JN: So we settled down, I've had more time for myself. And so there was time for me go to swimming, enjoy the area that we stayed. It was open, lot of space was open. This is how it felt to me, it was something new. I would run all over the place, everywhere I went, going to the swimming pool with bare feet, I would run to go swimming. I never knew how to swim, but I learned how to swim there. Even though it was hot, the pavement was hot, I would run. I had to run because it was hot, Texas summertime is very hot. I enjoyed doing that. There were other activities like sumo, taking sumo wrestling or even doing calligraphy, playing baseball. That was the first time for me to enjoy that. It was very enjoyable at the time, best time of my life. Of course, I attended Japanese school, English school. Japanese school was a lot of fun because I already knew how to speak. English was hard, English was very hard. They would show me a picture of a dog, said, "This is a dog." Flip it over, and you see D-O-G. To me, D-O-G was, I couldn't read it, so it didn't mean anything. But slowly we learned just words, but never enough to speak. That was about it. I remember at night there was curfew, they want all the lights out. Shower, restroom would be outside for everybody. You hear around eight o'clock, or maybe earlier, seven o'clock maybe, you could hear someone blowing that bugle, and that's the signal for you to go inside your house. So before, as soon as we hear the bugle, we would run to the shower and run back out.

TI: Explain that to me. So you hear the bugle, you would run to the shower?

JN: Pardon?

TI: So you heard the bugle, you said you would run to the shower?

JN: Yeah, to take a shower.

TI: Oh, so it's like you had to take a shower really fast.

JN: Yeah, we had to go there.

TI: Because the bugle said you had to be in your house, so that was your last chance to take a shower. Okay, I understand.

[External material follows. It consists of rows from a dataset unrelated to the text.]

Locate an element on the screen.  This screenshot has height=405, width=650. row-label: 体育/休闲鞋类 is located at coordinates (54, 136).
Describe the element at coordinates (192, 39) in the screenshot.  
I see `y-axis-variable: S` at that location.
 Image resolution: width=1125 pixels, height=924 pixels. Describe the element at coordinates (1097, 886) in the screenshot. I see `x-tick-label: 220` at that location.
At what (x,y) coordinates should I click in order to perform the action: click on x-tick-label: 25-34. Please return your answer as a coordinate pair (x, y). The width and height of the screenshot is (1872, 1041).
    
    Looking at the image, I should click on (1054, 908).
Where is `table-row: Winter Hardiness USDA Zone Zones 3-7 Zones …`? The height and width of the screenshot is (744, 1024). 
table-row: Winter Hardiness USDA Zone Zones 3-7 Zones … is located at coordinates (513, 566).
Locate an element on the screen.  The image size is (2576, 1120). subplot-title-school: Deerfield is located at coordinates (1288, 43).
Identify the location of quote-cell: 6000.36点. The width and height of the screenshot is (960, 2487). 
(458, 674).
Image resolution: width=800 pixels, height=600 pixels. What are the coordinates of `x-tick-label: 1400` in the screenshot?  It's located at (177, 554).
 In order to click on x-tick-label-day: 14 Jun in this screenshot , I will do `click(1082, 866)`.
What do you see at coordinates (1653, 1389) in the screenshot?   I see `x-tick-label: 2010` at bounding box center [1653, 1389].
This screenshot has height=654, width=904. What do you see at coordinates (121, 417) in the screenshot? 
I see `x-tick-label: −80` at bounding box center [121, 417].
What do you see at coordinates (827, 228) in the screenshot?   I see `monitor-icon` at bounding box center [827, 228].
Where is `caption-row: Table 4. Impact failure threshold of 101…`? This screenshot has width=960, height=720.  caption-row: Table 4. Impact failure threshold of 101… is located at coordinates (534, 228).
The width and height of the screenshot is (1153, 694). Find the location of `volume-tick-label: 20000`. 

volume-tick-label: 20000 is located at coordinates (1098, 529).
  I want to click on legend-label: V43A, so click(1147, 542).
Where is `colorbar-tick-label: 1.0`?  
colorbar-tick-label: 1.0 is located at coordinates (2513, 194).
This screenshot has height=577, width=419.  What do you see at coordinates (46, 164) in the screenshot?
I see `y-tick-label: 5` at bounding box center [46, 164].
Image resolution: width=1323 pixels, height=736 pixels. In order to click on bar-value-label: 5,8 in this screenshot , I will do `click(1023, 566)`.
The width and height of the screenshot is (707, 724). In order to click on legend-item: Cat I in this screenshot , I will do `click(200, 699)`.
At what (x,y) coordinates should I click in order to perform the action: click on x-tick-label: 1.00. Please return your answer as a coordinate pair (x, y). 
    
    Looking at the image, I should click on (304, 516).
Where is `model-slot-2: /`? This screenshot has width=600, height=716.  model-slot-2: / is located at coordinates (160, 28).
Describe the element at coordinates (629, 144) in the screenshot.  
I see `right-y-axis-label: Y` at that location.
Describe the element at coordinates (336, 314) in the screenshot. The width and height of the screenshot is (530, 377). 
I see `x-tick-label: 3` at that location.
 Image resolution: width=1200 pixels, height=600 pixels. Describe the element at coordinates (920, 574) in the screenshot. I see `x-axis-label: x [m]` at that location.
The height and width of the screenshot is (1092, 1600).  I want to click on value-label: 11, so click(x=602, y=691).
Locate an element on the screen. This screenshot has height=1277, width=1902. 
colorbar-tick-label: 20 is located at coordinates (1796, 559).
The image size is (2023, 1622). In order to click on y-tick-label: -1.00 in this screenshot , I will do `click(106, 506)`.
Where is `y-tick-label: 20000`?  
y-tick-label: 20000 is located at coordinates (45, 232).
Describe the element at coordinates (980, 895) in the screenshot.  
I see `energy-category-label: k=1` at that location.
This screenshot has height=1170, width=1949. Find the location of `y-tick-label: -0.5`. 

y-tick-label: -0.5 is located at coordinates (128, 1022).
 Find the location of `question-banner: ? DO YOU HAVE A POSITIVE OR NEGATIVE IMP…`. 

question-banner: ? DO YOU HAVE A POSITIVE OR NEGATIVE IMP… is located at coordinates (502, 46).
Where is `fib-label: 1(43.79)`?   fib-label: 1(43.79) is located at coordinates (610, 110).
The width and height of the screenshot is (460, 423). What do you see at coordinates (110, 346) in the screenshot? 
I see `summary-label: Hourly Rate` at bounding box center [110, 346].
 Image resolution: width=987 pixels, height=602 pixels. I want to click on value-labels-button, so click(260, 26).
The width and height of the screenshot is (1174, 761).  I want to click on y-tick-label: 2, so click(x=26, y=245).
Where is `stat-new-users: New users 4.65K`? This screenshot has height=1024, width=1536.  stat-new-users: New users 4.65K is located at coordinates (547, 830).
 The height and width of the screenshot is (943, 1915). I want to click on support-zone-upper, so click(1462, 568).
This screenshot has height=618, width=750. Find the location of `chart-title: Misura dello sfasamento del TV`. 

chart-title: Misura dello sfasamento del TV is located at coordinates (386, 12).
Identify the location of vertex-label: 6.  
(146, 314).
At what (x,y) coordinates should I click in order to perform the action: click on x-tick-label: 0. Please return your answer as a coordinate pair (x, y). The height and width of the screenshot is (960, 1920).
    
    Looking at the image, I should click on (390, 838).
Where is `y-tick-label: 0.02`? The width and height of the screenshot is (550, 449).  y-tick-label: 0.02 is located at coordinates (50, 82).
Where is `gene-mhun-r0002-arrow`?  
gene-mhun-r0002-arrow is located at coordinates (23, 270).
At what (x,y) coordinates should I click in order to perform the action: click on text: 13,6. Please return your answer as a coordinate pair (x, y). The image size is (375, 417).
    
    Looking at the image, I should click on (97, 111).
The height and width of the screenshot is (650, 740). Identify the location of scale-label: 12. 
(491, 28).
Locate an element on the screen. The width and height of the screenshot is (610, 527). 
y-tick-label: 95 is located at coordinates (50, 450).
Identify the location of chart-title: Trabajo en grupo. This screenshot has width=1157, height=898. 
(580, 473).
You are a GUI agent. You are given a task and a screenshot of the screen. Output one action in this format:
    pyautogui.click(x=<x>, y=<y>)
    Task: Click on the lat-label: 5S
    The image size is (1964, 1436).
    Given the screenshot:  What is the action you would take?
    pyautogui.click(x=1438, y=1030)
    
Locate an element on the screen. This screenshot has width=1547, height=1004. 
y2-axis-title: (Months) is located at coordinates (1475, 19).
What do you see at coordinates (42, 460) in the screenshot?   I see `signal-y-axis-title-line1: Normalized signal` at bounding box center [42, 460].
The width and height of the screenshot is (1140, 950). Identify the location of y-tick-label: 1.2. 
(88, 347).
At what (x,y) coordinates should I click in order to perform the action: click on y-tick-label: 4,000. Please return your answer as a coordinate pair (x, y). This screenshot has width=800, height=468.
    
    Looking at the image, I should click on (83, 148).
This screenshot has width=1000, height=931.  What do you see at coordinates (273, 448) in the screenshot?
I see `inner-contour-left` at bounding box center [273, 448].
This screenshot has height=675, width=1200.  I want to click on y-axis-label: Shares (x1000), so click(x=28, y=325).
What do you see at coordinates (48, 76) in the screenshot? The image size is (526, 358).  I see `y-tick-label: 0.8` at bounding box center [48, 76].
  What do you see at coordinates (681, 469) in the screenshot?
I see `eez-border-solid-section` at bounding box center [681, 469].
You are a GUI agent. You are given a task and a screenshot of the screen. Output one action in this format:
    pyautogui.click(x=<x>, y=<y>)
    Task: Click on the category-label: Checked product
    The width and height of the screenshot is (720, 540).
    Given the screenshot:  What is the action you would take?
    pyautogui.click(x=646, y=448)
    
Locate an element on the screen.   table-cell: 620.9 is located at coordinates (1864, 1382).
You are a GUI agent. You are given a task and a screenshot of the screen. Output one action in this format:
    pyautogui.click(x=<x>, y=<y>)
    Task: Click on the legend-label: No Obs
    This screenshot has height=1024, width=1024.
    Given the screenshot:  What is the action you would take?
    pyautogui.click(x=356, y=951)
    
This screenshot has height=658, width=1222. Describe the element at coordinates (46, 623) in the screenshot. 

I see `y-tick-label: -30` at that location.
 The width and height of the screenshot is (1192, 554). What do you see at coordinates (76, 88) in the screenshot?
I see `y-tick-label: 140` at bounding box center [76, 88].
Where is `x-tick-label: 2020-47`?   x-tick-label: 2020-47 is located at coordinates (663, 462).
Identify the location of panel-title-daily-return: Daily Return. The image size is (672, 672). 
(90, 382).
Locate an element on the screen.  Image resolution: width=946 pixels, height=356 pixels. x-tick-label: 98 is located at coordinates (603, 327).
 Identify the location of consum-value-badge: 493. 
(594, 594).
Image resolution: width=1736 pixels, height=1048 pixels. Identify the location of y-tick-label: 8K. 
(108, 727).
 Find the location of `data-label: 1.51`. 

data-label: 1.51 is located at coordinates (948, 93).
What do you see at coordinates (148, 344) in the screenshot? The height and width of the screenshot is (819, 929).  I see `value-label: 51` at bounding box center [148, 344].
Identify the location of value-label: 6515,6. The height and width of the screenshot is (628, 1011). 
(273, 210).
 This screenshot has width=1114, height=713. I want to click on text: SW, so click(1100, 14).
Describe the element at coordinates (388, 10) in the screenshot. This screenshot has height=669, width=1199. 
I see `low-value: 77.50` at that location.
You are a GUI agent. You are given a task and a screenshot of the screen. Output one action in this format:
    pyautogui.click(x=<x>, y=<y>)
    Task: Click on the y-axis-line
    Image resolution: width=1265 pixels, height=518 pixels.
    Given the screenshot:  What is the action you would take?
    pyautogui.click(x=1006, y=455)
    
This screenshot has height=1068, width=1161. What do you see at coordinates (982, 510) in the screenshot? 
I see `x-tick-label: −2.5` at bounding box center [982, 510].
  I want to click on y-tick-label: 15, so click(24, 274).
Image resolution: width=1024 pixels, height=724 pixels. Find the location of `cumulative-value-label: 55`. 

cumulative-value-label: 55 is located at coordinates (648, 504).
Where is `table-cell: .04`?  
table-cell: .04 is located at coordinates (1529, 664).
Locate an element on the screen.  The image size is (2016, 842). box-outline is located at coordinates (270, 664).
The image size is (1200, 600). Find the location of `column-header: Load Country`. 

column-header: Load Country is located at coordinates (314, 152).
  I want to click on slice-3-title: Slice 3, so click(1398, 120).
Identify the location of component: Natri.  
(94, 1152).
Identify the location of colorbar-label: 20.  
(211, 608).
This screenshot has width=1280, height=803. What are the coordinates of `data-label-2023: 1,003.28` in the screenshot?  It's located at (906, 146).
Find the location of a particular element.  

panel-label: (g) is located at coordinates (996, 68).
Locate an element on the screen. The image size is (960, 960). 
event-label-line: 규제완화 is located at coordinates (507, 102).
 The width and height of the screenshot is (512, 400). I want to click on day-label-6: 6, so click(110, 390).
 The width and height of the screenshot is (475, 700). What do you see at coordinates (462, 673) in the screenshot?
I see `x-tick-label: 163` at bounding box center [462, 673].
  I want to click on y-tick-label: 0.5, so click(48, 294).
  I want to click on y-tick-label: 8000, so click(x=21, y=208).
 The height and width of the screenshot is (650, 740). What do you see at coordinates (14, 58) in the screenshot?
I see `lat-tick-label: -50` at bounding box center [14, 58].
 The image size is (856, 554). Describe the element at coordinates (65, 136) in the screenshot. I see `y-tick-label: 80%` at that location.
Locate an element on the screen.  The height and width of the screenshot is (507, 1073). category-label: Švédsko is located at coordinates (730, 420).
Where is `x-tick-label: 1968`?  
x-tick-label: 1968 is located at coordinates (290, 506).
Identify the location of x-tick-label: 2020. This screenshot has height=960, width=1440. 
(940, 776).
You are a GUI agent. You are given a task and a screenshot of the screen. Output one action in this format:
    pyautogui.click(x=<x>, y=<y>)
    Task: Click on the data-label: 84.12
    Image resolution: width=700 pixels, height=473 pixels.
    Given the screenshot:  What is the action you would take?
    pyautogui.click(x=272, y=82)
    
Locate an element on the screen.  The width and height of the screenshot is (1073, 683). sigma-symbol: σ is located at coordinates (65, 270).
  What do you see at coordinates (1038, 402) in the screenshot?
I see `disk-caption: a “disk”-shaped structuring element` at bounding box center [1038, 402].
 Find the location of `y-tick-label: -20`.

JN: So that was almost every night.

TI: And Jimmy, when you say "we" had to take a shower, who were you with during this time?

JN: Oh, the family.

TI: So your brothers?

JN: Oh, yeah, family, everybody. When we took a shower, we just, my younger brothers. At times it would be with my older brother, sometimes it would be just by myself, all depends where you were at. Maybe it's someplace, at a friend's house. When you hear that, you better run and go home and get the towel and go take a shower.